A suicide car bomber struck a school bus in southwestern Pakistan on Wednesday, killing five people - including at least three children - and wounding 38 others, officials said, the latest attack in tense Balochistan province.
The province has been the scene of a long-running insurgency, with an array of separatist groups staging attacks, including the outlawed Balochistan Liberation Army, or BLA, designated a terror group by the United States in 2019.
A local deputy commissioner, Yasir Iqbal, said the attack took place on the outskirts of the city of Khuduzar as the bus was transporting children to their military-run school there.
Troops quickly arrived at the scene and cordoned off the area while ambulances transported the victims to hospitals in the city. Local television stations aired footage of the badly damaged bus and scattered debris.
No group immediately claimed responsibility for the attack but suspicion is likely to fall on ethnic Baloch separatists, who frequently target security forces and civilians in the region.

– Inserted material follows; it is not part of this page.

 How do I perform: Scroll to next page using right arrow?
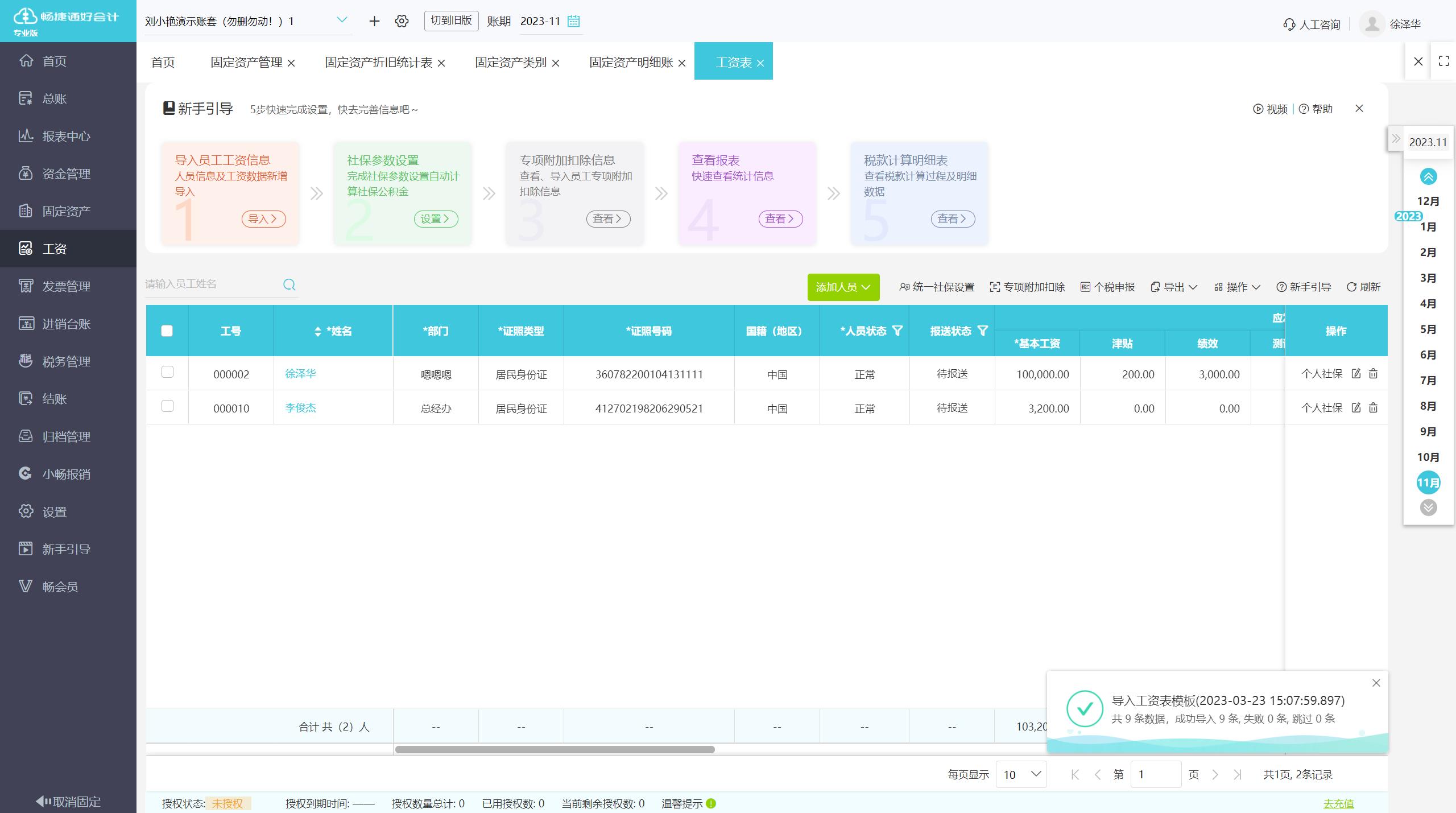(1217, 773)
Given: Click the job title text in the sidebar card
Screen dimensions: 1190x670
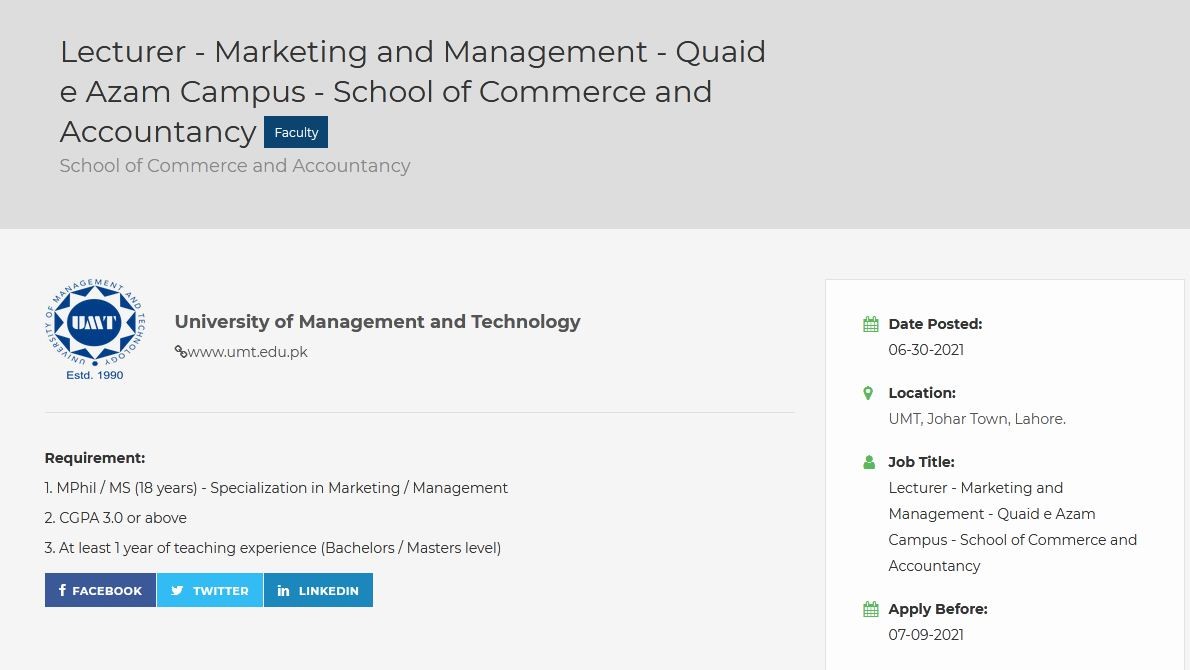Looking at the screenshot, I should click(x=1011, y=527).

Pakistan’s Interior Minister Mohsin Naqvi strongly condemned the attack and expressed deep sorrow over the children’s deaths. He called the perpetrators "beasts” who deserve no leniency, saying the enemy had committed an act of "sheer barbarism by targeting innocent children.”
Officials, who initially reported that four children were killed but later revised the death toll to say two adults were also among the dead, said they fear the toll may rise further as several children were listed in critical condition.
Prime Minister Shehbaz Sharif expressed his condolences and also blamed India, without providing any evidence to support the claim.
"The attack on a school bus by terrorists backed by India is clear proof of their hostility toward education in Balochistan,” Sharif said, vowing that the government would bring the perpetrators to justice.